Working through the lines below, return each one that holds "agent".

--- DATA TO EXAMINE Enclosed Below ---

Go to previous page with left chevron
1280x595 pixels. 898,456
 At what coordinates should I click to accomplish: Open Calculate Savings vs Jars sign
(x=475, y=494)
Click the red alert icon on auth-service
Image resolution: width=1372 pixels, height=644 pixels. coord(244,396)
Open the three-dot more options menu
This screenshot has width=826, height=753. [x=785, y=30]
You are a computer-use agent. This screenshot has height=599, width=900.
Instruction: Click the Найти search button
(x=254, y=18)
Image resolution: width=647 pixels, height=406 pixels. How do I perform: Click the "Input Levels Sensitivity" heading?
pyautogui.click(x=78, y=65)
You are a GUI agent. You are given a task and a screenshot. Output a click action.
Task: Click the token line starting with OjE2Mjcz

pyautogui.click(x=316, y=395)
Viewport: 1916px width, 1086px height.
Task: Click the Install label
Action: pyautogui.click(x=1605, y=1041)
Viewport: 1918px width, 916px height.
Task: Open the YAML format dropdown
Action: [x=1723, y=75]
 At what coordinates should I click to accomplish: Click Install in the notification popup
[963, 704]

--- End of Enclosed DATA TO EXAMINE ---

*OUTPUT FOR THIS EXERCISE*
You are a computer-use agent. This screenshot has height=599, width=900.
You are a GUI agent. You are given a task and a screenshot. Output a click action.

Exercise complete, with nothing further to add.